▶ _TASK PROMPT_
In the records below, which lines include "computer"? Copy them.

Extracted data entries

——————————

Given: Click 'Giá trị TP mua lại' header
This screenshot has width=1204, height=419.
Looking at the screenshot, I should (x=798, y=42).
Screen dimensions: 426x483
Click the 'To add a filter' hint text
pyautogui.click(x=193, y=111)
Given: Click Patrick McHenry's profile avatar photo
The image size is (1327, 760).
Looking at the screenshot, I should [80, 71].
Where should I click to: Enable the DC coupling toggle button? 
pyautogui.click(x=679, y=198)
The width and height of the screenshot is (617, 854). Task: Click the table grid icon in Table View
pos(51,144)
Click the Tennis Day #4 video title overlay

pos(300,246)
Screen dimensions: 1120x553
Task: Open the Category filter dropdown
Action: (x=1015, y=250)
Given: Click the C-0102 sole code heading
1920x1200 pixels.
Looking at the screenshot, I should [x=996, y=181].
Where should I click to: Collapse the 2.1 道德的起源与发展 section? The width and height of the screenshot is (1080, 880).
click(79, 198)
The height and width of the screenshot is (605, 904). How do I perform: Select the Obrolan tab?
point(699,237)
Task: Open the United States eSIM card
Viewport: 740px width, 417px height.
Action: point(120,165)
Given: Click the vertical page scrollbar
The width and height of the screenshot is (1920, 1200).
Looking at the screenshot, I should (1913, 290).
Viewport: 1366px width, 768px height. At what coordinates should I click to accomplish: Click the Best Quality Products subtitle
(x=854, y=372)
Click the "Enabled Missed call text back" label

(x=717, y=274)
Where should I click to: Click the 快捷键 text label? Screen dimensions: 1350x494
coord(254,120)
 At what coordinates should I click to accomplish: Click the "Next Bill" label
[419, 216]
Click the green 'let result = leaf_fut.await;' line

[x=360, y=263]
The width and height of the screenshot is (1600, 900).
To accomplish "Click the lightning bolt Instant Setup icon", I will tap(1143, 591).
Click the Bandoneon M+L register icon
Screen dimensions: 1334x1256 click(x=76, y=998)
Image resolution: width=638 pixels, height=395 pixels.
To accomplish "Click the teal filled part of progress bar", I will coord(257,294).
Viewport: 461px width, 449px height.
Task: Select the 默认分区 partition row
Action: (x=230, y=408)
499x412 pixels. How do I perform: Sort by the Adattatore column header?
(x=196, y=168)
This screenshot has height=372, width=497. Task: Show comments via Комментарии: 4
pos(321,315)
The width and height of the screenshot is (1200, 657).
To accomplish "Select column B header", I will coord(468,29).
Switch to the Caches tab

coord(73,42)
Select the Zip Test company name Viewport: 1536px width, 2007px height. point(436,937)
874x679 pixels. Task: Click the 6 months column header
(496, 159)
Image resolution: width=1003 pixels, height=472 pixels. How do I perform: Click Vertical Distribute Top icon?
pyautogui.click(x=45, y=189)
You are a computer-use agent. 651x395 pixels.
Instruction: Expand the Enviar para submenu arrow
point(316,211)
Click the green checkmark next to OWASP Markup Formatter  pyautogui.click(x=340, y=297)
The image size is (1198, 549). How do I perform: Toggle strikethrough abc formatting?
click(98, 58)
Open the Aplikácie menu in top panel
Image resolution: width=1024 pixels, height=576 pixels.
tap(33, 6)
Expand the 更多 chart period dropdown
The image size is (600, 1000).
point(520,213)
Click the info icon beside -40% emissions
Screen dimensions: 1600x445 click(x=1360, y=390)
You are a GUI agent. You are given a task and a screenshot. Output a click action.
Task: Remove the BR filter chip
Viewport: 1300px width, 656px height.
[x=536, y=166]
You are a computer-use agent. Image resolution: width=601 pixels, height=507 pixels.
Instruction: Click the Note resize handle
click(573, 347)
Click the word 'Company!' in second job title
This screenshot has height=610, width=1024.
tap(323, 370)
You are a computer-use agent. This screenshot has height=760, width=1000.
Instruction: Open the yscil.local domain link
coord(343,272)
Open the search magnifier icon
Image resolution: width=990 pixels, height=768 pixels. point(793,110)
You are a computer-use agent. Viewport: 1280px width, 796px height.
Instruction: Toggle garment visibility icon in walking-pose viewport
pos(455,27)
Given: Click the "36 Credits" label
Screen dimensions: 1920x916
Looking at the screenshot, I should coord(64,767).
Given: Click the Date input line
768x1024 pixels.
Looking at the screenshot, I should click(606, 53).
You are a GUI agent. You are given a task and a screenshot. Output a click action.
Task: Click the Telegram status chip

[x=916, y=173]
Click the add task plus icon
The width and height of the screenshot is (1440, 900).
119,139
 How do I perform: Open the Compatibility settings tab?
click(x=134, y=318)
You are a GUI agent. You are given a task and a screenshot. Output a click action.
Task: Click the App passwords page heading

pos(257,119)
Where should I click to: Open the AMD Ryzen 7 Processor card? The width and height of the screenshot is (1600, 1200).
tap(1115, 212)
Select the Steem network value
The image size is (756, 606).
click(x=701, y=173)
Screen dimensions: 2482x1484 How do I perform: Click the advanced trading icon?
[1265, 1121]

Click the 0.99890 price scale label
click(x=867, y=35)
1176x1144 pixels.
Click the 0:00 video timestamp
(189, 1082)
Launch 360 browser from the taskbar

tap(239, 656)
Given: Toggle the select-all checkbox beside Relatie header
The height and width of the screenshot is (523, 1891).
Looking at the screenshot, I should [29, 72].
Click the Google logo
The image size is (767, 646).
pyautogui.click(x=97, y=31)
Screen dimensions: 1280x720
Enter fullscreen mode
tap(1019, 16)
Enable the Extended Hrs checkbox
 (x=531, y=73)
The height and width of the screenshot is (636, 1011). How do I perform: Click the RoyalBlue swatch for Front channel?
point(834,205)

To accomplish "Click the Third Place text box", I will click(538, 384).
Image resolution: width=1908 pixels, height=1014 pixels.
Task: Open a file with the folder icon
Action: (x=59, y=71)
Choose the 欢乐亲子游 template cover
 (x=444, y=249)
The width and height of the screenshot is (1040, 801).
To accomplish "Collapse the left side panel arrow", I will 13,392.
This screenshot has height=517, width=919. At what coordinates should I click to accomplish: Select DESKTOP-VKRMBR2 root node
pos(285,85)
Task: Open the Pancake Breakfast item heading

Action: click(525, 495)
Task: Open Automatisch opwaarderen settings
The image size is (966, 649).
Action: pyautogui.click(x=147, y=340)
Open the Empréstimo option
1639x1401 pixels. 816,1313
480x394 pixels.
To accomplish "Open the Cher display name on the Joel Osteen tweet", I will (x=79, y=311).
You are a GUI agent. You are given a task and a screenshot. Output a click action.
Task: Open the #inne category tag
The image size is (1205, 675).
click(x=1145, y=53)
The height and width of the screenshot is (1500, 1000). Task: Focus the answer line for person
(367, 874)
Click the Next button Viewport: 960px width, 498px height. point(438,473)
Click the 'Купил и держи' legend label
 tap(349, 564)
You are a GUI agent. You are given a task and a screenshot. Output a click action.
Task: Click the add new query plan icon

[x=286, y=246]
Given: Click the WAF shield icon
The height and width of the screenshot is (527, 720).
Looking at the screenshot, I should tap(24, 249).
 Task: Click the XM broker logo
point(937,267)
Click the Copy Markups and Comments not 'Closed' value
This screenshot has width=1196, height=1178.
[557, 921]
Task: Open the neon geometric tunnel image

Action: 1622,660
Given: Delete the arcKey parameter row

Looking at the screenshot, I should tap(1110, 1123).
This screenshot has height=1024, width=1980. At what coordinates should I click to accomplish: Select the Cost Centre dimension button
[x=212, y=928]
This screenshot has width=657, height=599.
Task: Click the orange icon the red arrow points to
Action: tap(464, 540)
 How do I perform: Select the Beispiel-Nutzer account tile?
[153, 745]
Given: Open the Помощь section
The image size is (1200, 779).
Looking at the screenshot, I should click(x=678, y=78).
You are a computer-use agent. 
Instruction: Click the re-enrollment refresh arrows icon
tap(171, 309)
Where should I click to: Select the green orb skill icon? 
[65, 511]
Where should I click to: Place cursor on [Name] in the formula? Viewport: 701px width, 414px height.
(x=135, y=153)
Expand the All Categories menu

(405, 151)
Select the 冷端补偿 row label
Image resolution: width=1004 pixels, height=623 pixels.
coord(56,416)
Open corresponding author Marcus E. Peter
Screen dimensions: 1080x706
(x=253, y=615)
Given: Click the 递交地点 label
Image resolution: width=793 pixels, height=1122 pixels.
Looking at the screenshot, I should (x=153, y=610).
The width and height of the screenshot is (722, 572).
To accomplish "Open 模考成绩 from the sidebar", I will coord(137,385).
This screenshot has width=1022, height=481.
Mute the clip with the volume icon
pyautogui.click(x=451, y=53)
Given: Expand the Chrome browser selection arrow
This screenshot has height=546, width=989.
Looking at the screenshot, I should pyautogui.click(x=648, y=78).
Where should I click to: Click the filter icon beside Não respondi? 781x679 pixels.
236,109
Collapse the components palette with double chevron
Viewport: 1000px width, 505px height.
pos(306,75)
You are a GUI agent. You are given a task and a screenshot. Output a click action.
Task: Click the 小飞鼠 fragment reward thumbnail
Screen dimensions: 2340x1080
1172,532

——————————

▶ _OUTPUT OF THE TASK_
You are a computer-use agent. 651x395 pixels.
You are a computer-use agent. Image resolution: width=601 pixels, height=507 pixels.
You are a computer-use agent. This screenshot has height=760, width=1000.
You are a computer-use agent. Viewport: 1280px width, 796px height.
You are a computer-use agent. 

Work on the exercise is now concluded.